#FEPterkedepan

 #FEPterkedepan

Out of the way, human! Understanding post-adoption of last-mile delivery robots

Journal: Technological Forecasting and Social Change, 2024, 201, 123242, Q1
Author(s): Xin-Jean Lim, Jennifer Yee-Shan Chang, Jun-Hwa Cheah, Weng Marc Lim, Sascha Kraus & Marina Dabić
Link: doi.org/10.1016/j.techfore.2024.123242

Abstract

The pace of technological development is exceeding expectations and transforming the landscape of last-mile delivery. This study investigates how users' post-adoption behavior in using delivery robots is formed. Based on the task-technology fit (TTF) model, we present a research model that includes both direct and indirect factors that have been previously overlooked in the literature.

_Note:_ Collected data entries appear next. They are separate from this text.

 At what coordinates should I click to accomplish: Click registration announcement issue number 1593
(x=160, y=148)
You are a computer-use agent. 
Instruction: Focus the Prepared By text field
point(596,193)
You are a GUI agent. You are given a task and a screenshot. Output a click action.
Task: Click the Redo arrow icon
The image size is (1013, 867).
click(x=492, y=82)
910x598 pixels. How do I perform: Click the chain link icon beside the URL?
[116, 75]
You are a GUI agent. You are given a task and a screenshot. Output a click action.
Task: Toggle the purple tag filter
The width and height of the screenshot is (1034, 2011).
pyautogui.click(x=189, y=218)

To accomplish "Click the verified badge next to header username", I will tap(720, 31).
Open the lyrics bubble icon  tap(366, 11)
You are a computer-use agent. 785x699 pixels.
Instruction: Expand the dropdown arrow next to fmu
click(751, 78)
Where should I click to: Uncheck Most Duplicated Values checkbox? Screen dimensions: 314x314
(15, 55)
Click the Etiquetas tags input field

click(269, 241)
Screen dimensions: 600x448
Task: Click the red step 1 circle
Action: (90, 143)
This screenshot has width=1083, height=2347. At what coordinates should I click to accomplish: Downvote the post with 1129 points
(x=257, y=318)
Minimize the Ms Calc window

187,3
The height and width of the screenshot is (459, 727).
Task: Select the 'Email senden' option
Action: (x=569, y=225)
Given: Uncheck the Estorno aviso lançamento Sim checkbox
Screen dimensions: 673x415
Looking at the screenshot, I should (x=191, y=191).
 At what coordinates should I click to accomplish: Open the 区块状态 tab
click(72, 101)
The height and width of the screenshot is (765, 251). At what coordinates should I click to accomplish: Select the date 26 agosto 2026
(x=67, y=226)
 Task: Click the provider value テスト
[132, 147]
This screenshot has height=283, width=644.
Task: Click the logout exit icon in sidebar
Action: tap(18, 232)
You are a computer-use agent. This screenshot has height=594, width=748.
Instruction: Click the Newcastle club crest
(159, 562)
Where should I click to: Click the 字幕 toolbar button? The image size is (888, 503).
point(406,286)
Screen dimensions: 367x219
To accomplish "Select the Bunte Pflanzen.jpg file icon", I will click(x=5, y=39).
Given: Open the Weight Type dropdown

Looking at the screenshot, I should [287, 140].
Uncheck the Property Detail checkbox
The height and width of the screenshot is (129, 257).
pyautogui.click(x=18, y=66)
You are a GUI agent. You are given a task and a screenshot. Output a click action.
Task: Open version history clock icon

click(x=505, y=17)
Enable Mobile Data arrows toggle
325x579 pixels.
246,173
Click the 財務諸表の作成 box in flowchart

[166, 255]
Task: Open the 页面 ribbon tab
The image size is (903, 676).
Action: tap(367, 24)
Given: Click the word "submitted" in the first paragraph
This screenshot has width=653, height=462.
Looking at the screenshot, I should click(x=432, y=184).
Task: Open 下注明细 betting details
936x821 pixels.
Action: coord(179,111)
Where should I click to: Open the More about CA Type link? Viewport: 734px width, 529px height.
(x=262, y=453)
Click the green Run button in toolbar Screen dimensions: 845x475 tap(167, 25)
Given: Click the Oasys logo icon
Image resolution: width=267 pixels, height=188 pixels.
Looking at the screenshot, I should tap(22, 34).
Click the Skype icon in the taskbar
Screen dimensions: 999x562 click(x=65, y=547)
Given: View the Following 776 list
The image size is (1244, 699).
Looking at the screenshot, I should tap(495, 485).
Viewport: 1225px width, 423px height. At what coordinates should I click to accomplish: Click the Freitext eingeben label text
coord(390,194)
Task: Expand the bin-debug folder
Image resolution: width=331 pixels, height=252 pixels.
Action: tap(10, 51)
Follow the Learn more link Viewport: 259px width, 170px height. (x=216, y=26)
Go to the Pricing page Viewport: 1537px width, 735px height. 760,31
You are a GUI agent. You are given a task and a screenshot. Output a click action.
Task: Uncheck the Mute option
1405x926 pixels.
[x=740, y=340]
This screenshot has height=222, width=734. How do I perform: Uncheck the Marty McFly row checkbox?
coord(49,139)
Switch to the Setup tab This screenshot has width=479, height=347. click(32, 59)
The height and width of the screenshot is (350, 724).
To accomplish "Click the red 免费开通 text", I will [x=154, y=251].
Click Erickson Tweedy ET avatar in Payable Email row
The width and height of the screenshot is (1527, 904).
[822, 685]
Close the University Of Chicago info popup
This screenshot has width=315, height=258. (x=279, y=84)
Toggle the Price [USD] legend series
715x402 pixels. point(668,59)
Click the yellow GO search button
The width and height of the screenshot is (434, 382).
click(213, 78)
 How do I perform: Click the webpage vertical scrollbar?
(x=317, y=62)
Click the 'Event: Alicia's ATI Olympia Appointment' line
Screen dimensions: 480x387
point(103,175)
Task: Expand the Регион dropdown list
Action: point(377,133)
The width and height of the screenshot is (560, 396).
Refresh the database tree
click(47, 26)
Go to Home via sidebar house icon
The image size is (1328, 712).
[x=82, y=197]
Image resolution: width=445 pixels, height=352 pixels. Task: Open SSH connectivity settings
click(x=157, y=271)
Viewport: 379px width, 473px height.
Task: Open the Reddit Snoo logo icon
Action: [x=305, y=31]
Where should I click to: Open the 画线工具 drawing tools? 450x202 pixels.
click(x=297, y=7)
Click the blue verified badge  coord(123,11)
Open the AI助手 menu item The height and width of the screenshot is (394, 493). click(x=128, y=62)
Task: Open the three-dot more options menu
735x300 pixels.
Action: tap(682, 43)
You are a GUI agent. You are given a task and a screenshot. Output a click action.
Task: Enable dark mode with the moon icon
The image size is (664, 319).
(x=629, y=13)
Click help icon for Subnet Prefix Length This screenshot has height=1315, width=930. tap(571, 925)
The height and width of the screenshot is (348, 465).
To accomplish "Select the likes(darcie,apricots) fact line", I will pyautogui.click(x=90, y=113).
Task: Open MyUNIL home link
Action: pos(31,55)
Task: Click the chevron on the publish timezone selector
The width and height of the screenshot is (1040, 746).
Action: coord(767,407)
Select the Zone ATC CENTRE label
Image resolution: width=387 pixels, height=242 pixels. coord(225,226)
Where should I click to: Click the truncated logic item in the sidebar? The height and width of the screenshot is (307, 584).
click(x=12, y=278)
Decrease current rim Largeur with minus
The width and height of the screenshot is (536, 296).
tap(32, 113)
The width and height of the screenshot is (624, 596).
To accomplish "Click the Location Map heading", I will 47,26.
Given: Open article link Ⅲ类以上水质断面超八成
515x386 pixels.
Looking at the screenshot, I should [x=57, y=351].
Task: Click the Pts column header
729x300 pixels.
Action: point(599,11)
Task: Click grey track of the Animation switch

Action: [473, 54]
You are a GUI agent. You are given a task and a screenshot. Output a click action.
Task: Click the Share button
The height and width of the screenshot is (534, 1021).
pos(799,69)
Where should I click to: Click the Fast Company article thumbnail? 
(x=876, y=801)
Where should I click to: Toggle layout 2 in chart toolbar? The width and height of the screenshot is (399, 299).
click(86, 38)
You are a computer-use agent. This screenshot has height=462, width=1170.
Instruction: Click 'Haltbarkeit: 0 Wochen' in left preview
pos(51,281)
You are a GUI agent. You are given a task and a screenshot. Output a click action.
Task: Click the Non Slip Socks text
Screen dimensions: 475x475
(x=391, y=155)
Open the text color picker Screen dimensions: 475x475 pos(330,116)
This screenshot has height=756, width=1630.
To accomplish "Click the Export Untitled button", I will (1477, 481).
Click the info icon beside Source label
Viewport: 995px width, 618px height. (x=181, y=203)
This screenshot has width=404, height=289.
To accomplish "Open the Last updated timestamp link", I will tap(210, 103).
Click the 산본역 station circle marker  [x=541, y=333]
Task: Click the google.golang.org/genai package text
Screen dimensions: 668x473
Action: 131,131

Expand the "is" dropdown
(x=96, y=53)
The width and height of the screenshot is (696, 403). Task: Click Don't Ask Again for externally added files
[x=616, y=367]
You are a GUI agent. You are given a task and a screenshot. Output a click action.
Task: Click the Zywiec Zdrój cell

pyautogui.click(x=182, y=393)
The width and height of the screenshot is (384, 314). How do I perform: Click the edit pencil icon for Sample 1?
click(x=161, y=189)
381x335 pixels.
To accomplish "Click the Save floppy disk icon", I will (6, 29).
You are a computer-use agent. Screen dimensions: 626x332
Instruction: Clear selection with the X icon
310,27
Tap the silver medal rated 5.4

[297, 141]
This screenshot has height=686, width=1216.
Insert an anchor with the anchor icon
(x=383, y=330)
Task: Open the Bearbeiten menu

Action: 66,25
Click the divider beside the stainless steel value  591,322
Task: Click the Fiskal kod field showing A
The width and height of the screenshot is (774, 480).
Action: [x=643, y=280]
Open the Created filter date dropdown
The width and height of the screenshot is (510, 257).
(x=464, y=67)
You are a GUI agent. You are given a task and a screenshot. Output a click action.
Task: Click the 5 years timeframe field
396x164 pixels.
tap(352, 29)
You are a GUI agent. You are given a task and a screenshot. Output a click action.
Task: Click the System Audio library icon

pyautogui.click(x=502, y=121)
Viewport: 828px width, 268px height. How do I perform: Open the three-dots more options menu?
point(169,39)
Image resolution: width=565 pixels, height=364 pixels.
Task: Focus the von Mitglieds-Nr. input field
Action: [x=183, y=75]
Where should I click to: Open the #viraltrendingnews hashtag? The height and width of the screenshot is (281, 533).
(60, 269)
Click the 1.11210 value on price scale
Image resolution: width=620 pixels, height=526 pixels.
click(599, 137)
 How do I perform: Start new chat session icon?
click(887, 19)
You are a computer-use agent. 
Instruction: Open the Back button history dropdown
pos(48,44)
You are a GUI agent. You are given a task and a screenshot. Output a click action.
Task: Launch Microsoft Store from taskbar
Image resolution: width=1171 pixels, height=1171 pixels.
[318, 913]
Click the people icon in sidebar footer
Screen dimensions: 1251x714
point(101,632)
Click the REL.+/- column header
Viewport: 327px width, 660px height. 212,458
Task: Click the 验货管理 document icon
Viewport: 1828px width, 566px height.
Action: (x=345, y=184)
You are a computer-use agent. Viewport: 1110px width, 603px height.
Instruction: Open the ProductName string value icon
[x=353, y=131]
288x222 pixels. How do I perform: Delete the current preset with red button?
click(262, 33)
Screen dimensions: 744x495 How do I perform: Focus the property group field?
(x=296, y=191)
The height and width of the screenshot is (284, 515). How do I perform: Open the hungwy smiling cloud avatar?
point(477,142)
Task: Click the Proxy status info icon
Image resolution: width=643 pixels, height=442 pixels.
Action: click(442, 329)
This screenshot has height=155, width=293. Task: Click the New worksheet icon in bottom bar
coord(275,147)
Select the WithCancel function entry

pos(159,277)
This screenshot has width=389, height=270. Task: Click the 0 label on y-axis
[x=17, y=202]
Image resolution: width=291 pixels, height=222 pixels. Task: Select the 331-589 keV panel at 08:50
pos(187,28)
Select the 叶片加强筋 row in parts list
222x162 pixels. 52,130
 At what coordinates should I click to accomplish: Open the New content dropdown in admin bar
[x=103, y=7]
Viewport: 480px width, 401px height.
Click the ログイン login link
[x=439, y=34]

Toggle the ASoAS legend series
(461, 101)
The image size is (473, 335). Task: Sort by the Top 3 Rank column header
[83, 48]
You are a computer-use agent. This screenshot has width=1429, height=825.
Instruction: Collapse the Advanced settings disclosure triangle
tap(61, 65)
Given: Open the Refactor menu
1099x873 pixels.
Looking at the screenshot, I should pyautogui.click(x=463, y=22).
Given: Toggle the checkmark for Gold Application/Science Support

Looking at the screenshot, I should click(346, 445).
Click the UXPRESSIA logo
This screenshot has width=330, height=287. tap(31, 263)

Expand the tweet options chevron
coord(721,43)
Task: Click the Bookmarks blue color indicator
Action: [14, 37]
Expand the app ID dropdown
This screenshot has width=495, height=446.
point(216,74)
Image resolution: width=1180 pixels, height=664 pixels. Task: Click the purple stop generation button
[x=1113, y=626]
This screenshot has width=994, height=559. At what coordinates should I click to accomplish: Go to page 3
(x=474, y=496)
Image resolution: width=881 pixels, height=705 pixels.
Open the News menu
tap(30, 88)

We collected data from 550 users of delivery robots. Our structural equation modelling results show that two hedonic- (i.e., gratification and anthropomorphism) and three utilitarian- (i.e., service quality experience, delivery task requirements, and user-facing technology performance) driven factors predict perceived TTF in using delivery robots. Value-in-use and trust have sequential mediating effects that connect perceived TTF and service reuse likelihood and word-of-mouth recommendation. Our findings suggest ways to improve last-mile delivery robot strategies and provide practical implications for the industry.